Wormser et Adler sur Clemenceau

 

Nous publions une lettre adressée à l’Arche par M.Marcel Wormser, Président de la Société des Amis de Georges Clemenceau, et la réponse d’Alexandre Adler.

 

Monsieur le Directeur,

Nous avons été, pour le moins, très surpris à la lecture de l’article intitulé « Clemenceau ou la rédemption dans un opéra bouffe » paru en pages 52 à 54 de l’Arche au sein d’un dossier sur l’antisémitisme.

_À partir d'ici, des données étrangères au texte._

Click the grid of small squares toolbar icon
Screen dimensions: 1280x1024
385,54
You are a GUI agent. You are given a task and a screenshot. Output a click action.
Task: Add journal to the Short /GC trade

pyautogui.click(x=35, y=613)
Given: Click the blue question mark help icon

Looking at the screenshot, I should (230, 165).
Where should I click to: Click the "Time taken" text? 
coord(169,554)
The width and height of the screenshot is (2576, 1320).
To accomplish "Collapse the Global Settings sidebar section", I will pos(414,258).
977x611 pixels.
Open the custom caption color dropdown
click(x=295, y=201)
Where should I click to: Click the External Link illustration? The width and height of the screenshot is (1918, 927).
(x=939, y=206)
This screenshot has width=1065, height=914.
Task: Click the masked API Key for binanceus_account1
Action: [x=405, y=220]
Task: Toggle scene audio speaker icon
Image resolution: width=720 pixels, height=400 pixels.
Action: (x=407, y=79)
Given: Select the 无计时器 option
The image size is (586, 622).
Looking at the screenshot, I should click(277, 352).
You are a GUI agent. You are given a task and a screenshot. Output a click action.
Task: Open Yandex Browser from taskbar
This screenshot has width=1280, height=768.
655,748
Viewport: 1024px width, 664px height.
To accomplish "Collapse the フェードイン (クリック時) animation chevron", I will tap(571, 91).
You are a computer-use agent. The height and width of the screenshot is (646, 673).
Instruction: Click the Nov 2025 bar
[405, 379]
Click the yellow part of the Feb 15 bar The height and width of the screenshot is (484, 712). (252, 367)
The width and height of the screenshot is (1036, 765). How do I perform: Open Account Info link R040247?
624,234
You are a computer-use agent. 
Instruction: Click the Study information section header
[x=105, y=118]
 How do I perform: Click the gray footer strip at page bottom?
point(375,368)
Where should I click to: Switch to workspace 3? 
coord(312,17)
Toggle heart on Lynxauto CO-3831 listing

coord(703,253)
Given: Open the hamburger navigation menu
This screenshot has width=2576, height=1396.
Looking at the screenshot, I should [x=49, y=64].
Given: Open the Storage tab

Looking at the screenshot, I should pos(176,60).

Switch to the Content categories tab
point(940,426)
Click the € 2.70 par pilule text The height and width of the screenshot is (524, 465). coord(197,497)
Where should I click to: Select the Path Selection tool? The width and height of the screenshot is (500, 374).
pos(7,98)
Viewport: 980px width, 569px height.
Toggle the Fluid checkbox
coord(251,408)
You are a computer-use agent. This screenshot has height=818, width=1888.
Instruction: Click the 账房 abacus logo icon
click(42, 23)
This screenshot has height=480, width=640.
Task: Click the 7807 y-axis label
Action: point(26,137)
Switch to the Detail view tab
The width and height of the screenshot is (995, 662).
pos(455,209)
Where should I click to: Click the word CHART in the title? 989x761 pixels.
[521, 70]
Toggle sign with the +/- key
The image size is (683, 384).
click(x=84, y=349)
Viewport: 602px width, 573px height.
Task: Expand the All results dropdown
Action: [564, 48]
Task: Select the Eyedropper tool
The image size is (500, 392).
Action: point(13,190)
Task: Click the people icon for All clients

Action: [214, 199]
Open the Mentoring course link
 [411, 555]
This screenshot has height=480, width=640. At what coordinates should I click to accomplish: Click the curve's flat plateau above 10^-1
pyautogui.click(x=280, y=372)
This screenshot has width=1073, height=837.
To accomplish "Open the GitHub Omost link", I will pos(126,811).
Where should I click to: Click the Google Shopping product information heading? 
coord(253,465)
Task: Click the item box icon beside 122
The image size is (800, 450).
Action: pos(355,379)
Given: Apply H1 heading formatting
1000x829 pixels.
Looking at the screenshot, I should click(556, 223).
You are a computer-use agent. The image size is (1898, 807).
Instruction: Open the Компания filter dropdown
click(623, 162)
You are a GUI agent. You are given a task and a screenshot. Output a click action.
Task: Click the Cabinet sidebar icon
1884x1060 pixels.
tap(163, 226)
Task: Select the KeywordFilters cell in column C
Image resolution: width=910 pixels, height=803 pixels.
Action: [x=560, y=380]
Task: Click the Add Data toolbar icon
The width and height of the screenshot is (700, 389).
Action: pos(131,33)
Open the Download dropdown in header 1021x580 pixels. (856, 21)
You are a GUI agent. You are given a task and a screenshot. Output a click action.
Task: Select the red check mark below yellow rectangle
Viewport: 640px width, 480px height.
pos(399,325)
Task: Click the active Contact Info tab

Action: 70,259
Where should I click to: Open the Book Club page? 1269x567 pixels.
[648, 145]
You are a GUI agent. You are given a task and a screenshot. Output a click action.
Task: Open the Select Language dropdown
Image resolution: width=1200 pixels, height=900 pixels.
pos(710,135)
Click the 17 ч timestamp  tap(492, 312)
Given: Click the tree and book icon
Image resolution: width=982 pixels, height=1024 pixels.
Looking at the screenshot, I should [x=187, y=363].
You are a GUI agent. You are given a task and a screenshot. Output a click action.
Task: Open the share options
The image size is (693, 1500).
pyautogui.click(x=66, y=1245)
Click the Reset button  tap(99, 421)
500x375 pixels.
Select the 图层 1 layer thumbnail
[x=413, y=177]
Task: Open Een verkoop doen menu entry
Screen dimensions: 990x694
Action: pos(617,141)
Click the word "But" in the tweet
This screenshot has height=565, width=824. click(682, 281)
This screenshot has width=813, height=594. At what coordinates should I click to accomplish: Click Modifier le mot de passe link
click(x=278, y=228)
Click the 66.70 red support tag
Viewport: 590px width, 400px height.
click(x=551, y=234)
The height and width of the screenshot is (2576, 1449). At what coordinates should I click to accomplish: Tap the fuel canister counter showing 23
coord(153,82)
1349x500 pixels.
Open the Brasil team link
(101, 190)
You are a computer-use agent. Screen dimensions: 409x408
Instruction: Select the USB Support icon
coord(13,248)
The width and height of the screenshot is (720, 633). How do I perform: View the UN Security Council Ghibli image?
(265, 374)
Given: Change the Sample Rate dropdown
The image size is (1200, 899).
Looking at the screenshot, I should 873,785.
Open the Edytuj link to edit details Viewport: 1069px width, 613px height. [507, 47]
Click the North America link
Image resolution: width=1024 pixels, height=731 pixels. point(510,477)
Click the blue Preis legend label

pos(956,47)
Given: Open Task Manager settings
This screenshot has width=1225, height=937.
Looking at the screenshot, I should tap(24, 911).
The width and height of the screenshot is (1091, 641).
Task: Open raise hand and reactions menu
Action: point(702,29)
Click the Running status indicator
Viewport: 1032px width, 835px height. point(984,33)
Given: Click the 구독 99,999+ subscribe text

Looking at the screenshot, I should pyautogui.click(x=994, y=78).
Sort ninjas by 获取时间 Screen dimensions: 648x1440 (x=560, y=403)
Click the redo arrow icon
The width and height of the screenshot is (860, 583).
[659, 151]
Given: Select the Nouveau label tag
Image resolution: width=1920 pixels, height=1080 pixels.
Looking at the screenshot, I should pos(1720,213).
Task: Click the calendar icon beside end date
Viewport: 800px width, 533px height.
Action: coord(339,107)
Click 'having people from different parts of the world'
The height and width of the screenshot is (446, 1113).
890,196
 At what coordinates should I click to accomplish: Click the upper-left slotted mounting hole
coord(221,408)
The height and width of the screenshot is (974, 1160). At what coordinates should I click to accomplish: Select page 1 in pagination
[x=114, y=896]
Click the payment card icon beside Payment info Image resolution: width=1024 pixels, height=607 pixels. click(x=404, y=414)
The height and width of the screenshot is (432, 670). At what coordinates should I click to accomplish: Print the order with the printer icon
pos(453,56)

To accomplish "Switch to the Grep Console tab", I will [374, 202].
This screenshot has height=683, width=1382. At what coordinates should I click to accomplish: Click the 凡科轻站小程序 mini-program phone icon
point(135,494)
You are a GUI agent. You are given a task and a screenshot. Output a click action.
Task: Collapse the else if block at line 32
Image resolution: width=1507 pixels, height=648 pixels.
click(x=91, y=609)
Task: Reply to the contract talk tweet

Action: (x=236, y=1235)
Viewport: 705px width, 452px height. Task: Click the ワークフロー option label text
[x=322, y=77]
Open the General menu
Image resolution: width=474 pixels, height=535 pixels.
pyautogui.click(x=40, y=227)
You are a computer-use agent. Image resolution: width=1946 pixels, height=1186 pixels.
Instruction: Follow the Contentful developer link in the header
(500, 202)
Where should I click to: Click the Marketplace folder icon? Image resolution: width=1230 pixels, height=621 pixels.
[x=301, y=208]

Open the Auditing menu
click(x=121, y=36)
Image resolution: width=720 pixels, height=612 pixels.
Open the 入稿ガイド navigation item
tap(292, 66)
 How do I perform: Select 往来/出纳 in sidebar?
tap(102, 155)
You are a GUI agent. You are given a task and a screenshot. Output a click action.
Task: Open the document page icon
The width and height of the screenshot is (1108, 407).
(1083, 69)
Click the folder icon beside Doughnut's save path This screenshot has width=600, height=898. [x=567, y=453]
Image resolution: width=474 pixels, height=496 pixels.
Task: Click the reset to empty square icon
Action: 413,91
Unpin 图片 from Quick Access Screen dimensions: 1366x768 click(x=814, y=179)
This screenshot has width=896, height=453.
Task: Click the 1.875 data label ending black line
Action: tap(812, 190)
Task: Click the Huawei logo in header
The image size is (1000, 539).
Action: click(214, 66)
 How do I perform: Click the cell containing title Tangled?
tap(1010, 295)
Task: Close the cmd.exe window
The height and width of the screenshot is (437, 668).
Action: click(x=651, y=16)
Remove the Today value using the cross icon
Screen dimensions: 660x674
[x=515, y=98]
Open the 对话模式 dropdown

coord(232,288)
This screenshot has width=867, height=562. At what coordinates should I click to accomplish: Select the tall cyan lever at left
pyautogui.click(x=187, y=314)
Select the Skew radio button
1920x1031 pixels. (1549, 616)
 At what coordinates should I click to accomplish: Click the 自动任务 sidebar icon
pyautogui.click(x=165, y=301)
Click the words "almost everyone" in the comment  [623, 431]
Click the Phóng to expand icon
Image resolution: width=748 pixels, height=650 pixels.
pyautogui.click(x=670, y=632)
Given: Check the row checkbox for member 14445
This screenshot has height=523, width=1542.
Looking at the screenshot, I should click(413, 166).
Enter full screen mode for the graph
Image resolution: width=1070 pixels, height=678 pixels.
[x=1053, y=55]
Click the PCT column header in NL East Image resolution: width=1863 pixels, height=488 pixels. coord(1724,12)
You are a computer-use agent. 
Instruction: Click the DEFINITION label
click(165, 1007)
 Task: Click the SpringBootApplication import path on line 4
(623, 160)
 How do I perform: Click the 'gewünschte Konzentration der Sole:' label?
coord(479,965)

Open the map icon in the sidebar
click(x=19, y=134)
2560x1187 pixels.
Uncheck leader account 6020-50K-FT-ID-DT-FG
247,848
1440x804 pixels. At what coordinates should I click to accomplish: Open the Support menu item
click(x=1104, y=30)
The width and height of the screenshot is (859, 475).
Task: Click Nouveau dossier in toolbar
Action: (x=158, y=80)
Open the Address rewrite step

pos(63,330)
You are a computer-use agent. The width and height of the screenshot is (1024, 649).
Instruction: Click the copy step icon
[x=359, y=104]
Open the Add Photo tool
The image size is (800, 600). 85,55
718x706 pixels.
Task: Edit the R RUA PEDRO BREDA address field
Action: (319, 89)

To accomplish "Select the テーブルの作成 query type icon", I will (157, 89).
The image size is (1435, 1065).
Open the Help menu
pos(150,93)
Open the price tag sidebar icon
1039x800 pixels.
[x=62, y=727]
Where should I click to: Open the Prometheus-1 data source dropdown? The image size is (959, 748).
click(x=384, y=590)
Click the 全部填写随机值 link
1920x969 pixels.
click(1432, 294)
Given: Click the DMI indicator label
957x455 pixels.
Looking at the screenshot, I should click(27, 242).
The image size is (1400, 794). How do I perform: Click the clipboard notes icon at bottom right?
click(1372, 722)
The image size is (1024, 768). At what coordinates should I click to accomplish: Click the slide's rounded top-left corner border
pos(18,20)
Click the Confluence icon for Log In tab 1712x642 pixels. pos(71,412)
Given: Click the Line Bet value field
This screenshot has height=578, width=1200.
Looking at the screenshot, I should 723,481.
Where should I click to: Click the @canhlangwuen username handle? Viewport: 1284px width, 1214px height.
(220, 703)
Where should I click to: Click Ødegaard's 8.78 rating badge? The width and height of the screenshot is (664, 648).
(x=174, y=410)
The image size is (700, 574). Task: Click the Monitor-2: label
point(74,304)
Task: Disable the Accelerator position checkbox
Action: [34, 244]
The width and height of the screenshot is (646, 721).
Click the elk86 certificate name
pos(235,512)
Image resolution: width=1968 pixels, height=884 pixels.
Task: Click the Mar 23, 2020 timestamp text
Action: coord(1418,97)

Notre premier étonnement fut de constater que l’auteur qui se dit historien ignore l’Histoire qu’il évoque :

– il est de notoriété historique que Georges Clemenceau était personnellement et fermement athée, d’où le caractère étrange du propos « une fidélité plus discrète mais incontestable à un protestantisme de l’ouest … »

– la défaite électorale de Clemenceau n’est pas située « au milieu des années 1880 » mais date de 1893,

– « le cyprès protestant qui domine sa tombe (celle de Clemenceau) à Sainte Hermine » est une étrange vue de l’esprit. Georges Clemenceau est enterré au côté de son père Benjamin Clemenceau à la ferme du Colombier sur la commune de Mouchamps au pied d’un cèdre planté par ce dernier en 1848.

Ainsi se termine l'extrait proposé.